→ **PROBLEM STATEMENT**
Reproduce these lines verbatim, starting at the line that contains "Task: Click the Registry Page field label" and ending after the line that contains "tap(174, 143)".

Element and text position data:
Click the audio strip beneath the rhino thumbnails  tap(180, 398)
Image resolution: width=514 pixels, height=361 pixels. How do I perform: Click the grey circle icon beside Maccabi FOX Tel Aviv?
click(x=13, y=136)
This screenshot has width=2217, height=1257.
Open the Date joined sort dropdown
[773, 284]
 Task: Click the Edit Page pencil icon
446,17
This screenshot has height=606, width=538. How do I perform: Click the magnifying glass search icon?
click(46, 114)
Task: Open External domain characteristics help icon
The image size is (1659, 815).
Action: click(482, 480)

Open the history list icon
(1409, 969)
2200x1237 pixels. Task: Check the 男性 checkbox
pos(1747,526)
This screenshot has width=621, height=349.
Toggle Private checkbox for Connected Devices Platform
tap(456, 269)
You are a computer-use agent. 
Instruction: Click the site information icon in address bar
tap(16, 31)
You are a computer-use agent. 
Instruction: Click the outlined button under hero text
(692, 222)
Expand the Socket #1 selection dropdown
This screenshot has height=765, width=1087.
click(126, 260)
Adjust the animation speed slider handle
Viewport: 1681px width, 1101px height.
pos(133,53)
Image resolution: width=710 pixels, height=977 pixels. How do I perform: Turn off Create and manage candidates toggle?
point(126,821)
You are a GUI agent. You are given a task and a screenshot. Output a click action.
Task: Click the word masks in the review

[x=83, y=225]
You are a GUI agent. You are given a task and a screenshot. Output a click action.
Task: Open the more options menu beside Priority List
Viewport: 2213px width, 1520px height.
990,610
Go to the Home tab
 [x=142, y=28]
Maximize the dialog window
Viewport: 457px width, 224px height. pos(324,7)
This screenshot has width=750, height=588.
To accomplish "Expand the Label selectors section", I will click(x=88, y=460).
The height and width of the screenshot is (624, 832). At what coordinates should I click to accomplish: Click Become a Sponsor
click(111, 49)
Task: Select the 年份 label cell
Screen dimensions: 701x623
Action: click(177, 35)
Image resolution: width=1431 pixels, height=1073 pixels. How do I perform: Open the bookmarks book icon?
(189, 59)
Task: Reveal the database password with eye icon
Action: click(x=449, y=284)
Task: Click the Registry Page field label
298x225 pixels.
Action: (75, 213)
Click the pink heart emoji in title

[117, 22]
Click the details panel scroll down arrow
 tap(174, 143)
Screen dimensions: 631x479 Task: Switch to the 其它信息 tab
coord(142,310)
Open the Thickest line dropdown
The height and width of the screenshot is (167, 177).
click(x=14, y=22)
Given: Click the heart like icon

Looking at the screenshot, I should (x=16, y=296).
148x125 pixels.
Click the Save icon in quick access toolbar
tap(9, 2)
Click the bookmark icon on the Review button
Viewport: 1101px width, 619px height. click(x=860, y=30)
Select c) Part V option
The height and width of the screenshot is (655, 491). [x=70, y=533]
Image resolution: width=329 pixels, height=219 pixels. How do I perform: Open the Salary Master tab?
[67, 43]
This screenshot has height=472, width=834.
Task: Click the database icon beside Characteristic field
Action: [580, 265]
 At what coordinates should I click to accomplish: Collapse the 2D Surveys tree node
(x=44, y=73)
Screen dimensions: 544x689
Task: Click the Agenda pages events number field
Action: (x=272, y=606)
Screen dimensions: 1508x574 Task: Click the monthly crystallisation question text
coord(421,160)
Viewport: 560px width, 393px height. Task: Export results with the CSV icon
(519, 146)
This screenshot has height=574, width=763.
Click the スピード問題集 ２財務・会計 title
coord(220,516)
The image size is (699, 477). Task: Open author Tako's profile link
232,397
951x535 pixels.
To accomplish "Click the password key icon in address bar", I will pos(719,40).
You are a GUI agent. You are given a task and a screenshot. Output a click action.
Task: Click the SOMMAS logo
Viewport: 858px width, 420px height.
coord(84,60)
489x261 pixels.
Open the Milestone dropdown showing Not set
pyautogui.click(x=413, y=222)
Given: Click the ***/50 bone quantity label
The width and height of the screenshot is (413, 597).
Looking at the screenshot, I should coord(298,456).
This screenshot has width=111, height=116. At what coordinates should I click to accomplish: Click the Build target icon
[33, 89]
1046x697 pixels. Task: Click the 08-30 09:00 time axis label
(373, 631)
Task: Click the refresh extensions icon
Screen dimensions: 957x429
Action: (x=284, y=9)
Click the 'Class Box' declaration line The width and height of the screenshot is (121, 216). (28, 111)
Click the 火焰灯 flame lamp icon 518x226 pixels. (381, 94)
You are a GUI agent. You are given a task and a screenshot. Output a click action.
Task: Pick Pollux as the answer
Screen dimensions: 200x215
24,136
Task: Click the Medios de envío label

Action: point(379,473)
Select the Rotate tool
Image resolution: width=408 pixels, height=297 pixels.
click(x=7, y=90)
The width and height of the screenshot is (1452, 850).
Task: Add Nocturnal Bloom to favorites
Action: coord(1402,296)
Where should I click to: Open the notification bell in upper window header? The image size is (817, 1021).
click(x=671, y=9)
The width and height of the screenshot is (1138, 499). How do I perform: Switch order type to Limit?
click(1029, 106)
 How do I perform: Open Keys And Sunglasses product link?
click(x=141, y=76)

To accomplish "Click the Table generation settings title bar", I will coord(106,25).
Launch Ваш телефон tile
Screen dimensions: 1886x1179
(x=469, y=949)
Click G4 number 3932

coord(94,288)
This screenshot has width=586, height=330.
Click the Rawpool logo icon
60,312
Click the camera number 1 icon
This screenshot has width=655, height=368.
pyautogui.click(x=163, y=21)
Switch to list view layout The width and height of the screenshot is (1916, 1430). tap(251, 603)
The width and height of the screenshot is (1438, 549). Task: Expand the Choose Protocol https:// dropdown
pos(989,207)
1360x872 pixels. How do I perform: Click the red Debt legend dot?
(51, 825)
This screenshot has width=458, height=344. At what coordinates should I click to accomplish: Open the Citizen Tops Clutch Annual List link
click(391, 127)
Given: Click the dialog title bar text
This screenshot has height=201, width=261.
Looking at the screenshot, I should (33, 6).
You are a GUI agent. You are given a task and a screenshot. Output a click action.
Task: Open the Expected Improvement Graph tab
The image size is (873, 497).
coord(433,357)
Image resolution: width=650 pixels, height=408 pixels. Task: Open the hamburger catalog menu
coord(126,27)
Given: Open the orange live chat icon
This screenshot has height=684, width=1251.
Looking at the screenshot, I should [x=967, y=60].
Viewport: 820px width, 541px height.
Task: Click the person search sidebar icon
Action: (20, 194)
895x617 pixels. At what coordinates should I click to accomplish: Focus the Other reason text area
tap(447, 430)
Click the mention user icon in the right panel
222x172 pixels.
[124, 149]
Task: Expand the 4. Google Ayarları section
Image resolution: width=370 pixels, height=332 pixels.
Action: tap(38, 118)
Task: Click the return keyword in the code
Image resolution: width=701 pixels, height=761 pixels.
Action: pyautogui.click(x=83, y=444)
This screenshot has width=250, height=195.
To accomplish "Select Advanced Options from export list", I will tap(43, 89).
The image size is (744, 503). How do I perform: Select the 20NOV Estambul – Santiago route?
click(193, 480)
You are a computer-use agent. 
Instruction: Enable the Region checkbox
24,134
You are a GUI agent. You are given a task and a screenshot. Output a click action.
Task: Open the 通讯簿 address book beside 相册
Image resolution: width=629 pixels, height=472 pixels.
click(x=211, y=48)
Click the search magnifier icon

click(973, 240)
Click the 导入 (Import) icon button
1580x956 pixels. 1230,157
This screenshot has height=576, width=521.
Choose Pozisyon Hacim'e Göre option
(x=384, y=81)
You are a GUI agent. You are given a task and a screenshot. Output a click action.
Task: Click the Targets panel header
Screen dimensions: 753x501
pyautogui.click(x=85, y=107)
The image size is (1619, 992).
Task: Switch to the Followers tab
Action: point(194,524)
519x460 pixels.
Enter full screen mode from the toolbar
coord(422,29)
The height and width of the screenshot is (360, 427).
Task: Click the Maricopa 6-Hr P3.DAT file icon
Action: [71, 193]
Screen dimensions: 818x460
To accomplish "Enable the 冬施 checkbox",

→ **TASK RESULT**
Task: Click the Registry Page field label
298x225 pixels.
Action: (75, 213)
Click the pink heart emoji in title

[117, 22]
Click the details panel scroll down arrow
 tap(174, 143)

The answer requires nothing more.